Confocal laser scanning microscopy as a novel tool of hyperspectral imaging for the localization and quantification of fluorescent active principles in pharmaceutical solid dosage forms

Confocal laser scanning microscopy (CLSM) supported with multivariate analysis is proposed as hyperspectral imaging technique to identify, locate, and quantify, in a direct way, active pharmaceutical ingredients (APIs) in synthetic tablets, with the aim of establishing a new analysis methodology that collects qualitative and quantitative information from the surface and inner layers of solid dosage forms. This method is proposed as a novel, non-destructive, rapid, and highly sensitive hyperspectral imaging technique, with an excellent spatial resolution at the microscopic level. Two chemical systems comprising pharmaceutical mixtures of acetaminophen–caffeine–excipients and digoxin–excipients were analyzed by multivariate curve resolution-alternating least squares (MCR-ALS) using emission spectra obtained from microscopic images with the pixel sizes of 512 μm × 512 μm to localize the APIs in the tablets. In addition, partial least squares (PLS) regression models were developed and used for calibration to obtain the concentration of the fluorescent active ingredients.

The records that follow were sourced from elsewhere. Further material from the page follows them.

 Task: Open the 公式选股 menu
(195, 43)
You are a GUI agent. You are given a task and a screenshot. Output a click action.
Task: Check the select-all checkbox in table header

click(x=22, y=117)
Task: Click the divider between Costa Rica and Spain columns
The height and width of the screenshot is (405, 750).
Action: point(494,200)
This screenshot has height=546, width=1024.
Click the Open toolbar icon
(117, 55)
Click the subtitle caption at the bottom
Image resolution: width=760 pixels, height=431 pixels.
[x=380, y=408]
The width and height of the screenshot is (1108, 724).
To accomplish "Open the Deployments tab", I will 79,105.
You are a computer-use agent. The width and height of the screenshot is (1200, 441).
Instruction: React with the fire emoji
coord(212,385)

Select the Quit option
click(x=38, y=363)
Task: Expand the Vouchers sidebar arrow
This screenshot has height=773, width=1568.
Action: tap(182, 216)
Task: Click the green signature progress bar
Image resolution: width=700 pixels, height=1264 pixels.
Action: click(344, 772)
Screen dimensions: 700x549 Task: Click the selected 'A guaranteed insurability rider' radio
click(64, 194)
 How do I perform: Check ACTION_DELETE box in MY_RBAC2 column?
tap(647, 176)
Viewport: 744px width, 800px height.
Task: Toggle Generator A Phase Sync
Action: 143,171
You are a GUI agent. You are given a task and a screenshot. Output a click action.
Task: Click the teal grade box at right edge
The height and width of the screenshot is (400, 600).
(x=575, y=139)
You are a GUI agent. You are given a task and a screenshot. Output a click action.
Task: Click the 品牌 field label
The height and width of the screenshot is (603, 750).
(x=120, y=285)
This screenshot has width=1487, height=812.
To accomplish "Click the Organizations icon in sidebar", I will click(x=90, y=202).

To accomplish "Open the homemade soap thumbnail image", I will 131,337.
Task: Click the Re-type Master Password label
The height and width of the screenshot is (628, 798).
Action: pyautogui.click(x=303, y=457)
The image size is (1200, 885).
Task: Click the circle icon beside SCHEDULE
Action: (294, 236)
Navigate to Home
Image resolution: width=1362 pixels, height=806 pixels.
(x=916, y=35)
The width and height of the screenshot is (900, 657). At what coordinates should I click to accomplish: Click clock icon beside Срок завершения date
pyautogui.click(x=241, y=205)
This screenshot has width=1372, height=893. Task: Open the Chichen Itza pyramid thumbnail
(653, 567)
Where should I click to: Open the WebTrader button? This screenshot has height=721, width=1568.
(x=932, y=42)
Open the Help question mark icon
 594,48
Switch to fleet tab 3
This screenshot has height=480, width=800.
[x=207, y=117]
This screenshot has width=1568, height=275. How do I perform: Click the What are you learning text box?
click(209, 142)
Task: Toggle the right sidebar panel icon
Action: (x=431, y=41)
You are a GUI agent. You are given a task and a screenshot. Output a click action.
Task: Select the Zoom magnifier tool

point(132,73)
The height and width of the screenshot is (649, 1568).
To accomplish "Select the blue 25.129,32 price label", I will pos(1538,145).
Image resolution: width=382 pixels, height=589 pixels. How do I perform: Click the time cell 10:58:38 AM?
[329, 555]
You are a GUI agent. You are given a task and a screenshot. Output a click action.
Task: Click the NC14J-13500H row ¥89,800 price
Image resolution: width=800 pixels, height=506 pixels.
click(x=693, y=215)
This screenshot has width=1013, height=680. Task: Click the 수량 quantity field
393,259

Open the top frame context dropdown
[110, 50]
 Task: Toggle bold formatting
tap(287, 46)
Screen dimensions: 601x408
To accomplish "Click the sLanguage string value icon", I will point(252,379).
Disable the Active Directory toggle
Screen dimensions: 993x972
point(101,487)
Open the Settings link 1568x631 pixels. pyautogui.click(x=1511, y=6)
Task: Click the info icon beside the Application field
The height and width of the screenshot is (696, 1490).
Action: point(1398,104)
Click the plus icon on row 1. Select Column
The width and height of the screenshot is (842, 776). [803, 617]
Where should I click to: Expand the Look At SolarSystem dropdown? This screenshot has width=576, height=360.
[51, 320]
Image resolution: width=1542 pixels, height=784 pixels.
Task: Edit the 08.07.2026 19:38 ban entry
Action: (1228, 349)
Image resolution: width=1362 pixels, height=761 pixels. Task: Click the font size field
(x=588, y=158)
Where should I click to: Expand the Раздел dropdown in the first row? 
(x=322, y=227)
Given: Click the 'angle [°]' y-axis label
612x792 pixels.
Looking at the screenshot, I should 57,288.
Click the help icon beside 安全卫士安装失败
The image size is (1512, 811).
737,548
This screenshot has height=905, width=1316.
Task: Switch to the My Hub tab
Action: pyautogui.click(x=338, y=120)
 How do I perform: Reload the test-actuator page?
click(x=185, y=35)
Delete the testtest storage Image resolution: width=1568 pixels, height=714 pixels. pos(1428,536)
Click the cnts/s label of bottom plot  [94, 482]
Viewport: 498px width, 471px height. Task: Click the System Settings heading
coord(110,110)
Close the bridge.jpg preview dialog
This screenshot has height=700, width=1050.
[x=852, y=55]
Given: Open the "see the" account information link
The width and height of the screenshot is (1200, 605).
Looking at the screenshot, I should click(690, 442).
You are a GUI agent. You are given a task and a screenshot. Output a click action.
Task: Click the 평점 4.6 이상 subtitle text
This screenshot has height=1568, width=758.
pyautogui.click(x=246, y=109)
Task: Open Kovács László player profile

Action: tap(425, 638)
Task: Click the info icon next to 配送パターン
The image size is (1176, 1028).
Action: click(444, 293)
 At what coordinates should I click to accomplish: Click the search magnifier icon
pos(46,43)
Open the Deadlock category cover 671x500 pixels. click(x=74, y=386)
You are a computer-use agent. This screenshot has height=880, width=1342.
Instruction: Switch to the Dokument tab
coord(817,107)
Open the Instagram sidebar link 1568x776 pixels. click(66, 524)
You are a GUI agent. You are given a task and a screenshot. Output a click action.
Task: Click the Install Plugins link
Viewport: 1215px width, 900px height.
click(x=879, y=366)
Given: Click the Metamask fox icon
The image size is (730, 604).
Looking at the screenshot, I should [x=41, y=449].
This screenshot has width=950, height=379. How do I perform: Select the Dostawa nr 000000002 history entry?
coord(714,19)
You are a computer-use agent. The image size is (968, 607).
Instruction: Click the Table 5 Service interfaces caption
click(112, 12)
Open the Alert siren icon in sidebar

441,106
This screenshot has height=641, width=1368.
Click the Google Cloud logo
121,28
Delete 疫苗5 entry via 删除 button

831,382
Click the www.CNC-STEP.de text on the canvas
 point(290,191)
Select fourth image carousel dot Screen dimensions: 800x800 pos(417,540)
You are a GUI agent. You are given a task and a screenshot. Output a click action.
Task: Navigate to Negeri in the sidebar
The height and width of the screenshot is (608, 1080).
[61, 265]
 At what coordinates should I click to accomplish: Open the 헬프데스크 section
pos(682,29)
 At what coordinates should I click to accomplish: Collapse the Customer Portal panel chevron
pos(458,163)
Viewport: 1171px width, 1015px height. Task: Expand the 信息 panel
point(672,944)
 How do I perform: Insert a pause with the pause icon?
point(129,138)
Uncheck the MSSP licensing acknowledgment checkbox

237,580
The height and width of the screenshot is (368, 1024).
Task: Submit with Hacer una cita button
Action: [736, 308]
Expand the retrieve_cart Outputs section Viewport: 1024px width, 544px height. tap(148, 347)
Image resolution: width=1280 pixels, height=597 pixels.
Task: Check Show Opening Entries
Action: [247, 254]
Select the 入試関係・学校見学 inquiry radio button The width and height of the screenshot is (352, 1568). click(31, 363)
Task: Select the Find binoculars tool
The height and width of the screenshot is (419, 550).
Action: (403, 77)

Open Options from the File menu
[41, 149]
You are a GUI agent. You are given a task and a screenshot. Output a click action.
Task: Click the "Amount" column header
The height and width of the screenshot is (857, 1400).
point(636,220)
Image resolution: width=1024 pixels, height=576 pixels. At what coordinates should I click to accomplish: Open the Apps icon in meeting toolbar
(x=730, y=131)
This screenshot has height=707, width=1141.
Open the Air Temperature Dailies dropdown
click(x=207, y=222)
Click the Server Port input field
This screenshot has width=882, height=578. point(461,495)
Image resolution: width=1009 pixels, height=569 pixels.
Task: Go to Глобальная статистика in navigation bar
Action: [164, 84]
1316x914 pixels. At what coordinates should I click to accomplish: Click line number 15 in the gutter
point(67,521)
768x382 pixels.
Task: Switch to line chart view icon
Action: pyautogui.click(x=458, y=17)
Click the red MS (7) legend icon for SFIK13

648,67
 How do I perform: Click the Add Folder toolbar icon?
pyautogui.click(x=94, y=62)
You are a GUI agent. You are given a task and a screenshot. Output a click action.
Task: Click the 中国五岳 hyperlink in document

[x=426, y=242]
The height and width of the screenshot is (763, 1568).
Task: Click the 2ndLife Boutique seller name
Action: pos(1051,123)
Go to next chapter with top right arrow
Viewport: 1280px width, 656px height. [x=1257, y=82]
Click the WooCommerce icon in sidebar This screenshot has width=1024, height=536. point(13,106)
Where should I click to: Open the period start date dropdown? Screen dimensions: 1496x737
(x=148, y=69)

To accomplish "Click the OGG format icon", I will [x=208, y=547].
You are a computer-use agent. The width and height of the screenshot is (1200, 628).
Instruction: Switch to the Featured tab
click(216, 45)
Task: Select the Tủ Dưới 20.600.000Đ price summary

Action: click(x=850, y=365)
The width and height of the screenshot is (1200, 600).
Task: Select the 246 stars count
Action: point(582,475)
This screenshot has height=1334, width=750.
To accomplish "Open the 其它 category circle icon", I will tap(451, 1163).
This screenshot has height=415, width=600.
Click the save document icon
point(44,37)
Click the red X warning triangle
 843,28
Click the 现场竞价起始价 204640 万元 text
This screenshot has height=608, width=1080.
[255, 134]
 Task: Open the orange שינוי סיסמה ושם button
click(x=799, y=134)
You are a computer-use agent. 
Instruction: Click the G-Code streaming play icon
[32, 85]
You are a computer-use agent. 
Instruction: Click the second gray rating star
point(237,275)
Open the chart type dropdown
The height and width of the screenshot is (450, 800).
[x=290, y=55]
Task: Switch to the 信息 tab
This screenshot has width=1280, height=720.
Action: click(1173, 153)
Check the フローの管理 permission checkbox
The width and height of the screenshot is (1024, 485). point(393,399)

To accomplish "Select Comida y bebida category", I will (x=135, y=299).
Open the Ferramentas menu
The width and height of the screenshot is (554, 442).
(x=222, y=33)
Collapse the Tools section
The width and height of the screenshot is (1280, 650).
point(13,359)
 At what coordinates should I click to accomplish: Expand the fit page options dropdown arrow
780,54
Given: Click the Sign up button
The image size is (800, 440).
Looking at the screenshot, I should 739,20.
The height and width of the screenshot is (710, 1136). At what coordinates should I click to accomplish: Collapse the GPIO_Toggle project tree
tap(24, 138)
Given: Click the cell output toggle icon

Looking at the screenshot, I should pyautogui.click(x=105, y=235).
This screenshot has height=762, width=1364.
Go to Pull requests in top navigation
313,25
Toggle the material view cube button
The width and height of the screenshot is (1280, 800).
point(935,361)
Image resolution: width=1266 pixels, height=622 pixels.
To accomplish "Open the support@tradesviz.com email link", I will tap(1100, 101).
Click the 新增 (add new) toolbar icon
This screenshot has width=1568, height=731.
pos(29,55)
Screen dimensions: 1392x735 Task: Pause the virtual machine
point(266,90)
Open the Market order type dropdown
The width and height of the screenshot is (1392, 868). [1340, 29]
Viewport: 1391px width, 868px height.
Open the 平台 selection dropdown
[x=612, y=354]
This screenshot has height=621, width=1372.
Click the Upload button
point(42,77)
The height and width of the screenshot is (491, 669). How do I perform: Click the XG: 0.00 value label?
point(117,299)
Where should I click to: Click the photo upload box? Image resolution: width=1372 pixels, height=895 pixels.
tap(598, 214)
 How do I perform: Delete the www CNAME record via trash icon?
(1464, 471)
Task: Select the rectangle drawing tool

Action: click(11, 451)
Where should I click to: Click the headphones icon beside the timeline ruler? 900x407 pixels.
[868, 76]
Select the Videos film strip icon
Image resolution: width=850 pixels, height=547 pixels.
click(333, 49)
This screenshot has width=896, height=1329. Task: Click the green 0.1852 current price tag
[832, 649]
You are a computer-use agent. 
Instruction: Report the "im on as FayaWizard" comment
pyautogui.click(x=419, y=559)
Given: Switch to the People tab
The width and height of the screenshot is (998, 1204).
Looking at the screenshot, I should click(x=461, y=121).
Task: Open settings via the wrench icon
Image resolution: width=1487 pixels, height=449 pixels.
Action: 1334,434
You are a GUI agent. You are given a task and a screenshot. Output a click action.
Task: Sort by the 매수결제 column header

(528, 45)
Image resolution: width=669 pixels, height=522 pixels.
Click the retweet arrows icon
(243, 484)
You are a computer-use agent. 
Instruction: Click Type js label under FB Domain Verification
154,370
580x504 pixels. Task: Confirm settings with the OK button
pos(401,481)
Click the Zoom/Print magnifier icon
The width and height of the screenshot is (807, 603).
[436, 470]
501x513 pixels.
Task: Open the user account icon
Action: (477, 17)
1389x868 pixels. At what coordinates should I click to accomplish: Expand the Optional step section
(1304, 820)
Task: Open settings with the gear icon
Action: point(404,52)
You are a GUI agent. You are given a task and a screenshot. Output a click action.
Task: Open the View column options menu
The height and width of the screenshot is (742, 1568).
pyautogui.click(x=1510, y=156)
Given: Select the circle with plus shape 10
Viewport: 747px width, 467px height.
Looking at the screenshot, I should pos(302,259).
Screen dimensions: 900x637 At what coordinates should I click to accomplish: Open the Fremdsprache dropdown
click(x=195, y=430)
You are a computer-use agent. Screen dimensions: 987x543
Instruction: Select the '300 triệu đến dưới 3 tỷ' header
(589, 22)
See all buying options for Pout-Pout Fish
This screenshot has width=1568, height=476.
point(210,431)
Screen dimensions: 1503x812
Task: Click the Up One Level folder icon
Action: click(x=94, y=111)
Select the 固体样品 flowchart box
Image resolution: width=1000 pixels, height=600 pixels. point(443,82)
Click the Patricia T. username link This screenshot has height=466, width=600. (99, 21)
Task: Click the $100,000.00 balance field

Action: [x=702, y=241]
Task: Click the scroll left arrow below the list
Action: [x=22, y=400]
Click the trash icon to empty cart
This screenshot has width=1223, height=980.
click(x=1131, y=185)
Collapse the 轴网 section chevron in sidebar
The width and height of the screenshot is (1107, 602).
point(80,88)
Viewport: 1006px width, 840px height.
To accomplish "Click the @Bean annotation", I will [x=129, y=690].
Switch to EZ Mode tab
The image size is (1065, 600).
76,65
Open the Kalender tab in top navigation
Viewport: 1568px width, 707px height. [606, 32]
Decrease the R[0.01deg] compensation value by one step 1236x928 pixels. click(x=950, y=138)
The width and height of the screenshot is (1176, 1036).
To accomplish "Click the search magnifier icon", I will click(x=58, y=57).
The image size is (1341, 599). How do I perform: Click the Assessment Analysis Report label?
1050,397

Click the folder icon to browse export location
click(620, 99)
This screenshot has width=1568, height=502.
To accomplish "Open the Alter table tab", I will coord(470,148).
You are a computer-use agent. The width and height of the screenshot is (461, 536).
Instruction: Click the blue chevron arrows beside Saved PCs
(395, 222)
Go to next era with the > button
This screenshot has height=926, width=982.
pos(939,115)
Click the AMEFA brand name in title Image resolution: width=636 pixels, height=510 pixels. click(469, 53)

The analysis by MCR-ALS delivered excellent results in localizing the fluorescent compounds; meanwhile, PLS achieved good error parameters for prediction of the external validation set for the quantification of caffeine and less successful quantification of digoxin. The performance of CLSM was evaluated by estimation of the analytical figures of merit of the technique to assess the quantification of APIs, including calculations of the uncertainty in the signal, sensitivity, analytical sensitivity, and ranges of detection and quantification limits. Use of CLSM as hyperspectral imaging attempts to increase the application of this technique in direct analysis of solid samples, showing that autofluorescent compounds can be analyzed for qualitative and quantitative purposes in presence of interferents by application of chemometrics.